Exercise details.
Within the material that follows, how many lines include the string "button"? Answer with the number and nothing more.
========
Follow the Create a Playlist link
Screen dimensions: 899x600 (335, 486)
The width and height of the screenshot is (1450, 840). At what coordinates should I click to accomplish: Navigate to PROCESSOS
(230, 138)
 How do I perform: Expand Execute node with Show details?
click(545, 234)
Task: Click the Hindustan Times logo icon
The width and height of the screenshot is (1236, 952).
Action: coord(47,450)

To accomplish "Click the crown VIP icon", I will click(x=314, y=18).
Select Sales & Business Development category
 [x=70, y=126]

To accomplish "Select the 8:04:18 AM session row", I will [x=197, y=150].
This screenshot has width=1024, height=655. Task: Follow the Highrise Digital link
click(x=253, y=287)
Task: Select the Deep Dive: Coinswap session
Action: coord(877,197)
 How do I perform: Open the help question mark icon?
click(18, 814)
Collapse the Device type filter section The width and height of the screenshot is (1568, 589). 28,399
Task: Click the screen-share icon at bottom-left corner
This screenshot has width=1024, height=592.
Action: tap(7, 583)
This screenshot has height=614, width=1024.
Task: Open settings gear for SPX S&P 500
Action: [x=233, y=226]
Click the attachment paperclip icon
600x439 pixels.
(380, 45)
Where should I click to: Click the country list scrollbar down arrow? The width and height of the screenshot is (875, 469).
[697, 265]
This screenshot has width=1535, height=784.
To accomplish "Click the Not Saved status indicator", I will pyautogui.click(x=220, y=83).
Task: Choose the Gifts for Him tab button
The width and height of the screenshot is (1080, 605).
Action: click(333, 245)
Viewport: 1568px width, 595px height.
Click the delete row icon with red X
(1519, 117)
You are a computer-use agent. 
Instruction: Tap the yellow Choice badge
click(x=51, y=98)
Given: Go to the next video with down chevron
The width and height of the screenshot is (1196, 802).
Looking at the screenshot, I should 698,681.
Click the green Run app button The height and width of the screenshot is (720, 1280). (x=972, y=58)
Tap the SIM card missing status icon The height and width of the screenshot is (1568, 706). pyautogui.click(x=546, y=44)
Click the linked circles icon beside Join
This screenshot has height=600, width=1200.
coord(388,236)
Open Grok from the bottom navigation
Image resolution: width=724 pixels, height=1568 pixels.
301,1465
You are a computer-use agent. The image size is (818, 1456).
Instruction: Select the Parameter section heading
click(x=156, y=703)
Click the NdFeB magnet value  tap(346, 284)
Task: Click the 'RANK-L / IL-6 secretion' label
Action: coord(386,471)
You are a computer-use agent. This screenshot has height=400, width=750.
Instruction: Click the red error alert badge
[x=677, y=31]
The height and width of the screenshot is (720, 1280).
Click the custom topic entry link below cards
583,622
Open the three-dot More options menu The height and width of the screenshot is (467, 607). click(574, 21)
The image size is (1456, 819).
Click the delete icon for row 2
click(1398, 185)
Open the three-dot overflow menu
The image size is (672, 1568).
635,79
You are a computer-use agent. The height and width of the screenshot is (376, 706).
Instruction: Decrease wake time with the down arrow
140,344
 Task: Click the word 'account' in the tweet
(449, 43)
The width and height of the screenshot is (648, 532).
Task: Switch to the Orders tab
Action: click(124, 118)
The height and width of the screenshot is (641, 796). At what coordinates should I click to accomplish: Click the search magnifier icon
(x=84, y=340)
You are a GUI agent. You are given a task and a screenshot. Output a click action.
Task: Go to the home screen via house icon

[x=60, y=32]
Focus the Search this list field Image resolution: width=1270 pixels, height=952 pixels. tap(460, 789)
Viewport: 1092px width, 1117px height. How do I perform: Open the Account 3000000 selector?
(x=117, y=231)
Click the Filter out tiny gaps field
========
Your solution.
2